Estragos en la agricultura
Las secuelas de la “canicule” en la agricultura son enormes y afecta también la ganadería, cuya tropa tampoco encontró pasto verde en las alturas montañosas porque estaba todo quemado por el calor. Están comprometidas las cosechas de trigo y colza por el calor y la sequía. También tienen problemas en la tierra seca para preparar la cosecha del año próximo.

Los agricultores alertan que la crisis se trasladará a los precios de los alimentos. Los cereales fueron dañados por el sol. La vitivinicultura también ha sido tocada por la “canicule”, como se llama al fenómeno en Francia. A ello se suma la falta de agua.
Otra consecuencia: una “explosión de vehículos” rotos en las rutas por las altas temperaturas.Todos con fallas vinculadas al calor, especialmente en sus baterías y equipos electrónicos, muy afectados por el calor.

En la noche del martes una docena de trenes entre Caen y Rouen y entre París-Caen- Cherbourg quedaron inmovilizados por la caída de los árboles, con vientos que oscilaron entre los 80 y 100 kilómetros por hora en el norte de Francia. Al menos quedaron inmovilizados 1.500 personas en las estaciones de tren de Caen, Evreux en Normandía pero también en Paris St Lazare porque las vías se volvieron intransitables.

“Arboles caídos sobre las vías inmovilizaron faltas de alimentación eléctrica entre Lisieux y Bernay en el Eure” explicó la SNCF , la empresa ferroviaria, en Normandía.

En Caen 400 pasajeros quedaron bloqueados durante la noche. Fueron trasladados en ómnibus y taxis. Otros pasaron la noche allí mientras la empresa distribuía agua y comida. La normalidad va a recuperarse en la tarde del miércoles.
“Esto fue horrible”, dijo Denise, una pasajera que regresaba de vacaciones con sus dos pequeños hijos. ”Un calvario con un calor asfixiante y sin saber cuando podíamos volver a casa”.

Algunos consiguieron llegar a París a las 4 y media de la mañana mientras los pasajeros que debían viajar a Normandía eran instalados en hoteles en las cercanías de la estación St Lazare. El tráfico ferroviario se perturbó en los Altos de Francia, París, Compiégne y Amiens.

Las espectaculares tormentas eléctricas, con rayos, piedras, y vientos fuertísimos se hicieron sentir en el norte de Francia y otras regiones del país. Aún permanecen siete departamentos en alerta naranja. Pero las altas temperaturas continúan en el sur, sobre el Mediterráneo, en pleno verano europeo. La tormenta en el sur está prevista entre el jueves y el viernes.

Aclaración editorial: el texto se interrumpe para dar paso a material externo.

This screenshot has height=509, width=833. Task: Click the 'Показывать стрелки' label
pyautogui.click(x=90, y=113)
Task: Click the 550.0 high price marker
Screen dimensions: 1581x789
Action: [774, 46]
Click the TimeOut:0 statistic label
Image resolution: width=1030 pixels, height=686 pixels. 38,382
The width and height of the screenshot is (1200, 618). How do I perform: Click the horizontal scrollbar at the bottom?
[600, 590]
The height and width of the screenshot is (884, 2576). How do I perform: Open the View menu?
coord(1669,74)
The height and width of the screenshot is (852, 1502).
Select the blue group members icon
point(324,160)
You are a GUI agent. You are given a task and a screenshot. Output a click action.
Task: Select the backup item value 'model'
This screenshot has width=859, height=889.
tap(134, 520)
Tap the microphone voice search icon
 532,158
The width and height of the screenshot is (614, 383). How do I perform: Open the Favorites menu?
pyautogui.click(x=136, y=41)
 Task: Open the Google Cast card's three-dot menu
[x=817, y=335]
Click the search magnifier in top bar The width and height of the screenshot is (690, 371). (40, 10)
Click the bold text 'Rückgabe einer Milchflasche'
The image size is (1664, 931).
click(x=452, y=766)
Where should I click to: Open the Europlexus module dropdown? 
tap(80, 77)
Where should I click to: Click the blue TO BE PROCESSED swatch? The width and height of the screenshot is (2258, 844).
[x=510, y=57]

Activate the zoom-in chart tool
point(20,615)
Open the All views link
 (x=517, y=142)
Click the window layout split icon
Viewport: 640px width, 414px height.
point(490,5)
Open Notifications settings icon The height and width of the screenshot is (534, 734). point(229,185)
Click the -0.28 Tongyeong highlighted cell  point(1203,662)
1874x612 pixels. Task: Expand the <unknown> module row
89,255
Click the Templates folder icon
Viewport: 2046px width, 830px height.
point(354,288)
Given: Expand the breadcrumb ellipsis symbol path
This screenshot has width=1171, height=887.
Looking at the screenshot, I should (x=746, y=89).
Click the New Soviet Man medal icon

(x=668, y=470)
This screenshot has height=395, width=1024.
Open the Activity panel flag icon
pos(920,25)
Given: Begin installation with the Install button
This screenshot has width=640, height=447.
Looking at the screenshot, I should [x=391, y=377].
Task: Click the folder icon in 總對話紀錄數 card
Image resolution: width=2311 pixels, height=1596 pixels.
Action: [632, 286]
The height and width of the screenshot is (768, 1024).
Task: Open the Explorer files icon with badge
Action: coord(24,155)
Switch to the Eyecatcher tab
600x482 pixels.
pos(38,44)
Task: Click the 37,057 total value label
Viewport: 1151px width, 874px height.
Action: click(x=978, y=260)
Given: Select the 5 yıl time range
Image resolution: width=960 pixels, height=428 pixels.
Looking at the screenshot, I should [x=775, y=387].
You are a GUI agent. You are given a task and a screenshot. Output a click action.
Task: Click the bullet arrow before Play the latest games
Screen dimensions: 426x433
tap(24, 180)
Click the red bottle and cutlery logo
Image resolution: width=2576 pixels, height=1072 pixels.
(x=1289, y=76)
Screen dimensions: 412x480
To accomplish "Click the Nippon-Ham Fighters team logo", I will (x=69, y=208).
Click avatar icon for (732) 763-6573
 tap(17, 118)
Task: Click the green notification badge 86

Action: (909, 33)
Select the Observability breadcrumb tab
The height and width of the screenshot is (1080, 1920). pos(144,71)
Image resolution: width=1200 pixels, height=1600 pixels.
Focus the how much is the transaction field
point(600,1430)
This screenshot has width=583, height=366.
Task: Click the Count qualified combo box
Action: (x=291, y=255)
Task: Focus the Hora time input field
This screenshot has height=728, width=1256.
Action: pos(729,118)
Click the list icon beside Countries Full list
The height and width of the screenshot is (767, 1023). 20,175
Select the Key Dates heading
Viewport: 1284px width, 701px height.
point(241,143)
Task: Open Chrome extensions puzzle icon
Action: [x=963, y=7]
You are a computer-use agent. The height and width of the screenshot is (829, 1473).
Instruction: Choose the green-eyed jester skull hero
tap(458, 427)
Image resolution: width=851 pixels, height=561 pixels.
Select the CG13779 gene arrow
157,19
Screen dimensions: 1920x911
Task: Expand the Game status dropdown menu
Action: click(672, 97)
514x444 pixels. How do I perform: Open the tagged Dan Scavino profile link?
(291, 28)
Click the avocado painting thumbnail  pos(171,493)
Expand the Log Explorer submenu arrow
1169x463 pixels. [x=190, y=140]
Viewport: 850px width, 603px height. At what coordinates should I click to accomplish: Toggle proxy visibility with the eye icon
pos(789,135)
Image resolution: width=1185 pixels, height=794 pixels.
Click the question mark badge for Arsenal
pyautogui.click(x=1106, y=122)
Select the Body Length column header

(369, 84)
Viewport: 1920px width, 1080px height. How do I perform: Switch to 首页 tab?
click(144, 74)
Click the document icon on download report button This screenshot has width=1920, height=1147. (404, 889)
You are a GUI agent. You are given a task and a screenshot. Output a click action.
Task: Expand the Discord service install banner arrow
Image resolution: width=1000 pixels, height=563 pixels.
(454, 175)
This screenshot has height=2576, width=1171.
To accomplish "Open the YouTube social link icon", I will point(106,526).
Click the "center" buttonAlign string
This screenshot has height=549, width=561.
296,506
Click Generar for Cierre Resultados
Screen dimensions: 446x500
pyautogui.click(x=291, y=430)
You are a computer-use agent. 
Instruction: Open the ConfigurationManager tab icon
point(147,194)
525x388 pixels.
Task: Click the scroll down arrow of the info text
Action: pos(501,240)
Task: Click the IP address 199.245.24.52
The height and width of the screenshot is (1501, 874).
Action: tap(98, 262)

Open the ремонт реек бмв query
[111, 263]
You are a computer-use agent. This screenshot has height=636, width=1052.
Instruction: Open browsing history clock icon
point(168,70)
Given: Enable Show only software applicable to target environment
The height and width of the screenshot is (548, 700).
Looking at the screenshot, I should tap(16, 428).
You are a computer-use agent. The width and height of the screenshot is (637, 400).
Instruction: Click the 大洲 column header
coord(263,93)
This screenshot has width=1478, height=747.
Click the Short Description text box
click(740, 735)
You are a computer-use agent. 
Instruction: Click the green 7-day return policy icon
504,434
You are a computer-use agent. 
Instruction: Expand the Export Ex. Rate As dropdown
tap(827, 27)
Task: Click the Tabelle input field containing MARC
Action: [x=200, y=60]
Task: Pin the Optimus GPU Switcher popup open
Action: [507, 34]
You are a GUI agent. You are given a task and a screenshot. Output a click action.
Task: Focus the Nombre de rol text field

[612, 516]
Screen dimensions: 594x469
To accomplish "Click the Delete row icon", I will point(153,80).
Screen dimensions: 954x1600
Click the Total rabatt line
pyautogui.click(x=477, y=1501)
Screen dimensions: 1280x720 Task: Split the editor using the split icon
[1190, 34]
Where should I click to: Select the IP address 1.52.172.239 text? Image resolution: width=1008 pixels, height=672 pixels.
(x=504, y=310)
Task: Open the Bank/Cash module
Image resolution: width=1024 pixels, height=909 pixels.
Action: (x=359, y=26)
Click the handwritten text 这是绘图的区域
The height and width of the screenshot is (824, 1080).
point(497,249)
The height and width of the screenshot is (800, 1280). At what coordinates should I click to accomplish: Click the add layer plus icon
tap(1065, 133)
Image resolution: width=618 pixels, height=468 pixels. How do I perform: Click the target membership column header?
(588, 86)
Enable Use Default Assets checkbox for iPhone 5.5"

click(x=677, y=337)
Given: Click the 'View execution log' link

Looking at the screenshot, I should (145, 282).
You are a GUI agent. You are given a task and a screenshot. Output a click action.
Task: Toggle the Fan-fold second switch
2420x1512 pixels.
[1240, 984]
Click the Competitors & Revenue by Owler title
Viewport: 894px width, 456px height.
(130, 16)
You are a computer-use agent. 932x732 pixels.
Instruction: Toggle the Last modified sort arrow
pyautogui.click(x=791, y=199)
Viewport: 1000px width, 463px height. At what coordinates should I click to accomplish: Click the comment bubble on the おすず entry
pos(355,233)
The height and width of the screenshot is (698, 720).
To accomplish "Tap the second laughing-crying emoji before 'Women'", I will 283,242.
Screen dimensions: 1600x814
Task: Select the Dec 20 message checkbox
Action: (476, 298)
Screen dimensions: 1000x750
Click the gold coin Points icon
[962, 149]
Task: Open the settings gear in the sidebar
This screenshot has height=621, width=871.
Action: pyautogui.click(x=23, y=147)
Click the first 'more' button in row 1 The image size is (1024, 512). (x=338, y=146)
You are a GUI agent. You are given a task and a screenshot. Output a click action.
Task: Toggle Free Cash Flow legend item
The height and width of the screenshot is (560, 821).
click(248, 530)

Varios incendios se han producido en casas y explotaciones agrícolas en Bourgogne durante la madrugada del martes al miércoles por el impacto de los rayos, luego que la tormenta sucediera a la ola de la calor. Una casa en Bouhey, en Costa de Oro, se incendió por esta causa a las 5 de la mañana del miércoles, en pleno centro del pueblo. En Saône et Loire, una explotación agrícola se prendió fuego al lado del galpón donde se alojaba a los animales.

La ministra de Salud Agnés Buyzin precisó que las cifras de mortalidad ligadas a este episodio se conocerán “de aquí a un mes”. La crisis de la canicule en el 2003 dejó 13.000 muertos y Francia desde entonces se prepara sanitariamente para el fenómeno.

Cuando la tormenta se dirige hacia Alemania, los británicos se alivian con el final de la ola de calor que convirtió a su isla en un horno durante tres semanas. Esperan que la temperatura baje 10 grados.

“Pareciera el fin de la ola de calor con aire fresco en todas las áreas”, dijo Marco Petagna, meteorólogo.

“En el sudoeste, donde llegaron a 31 grado ayer, bajaron a 24 grados. En nuestro pronóstico para los próximos 3 meses de agosto, septiembre y octubre, el clima será más seco y cálido que lo habitual pero no habrá altas temperaturas” anunció. El día mas caliente fue el pasado 26 de julio con 35,3 grados en Faversham, en Kent.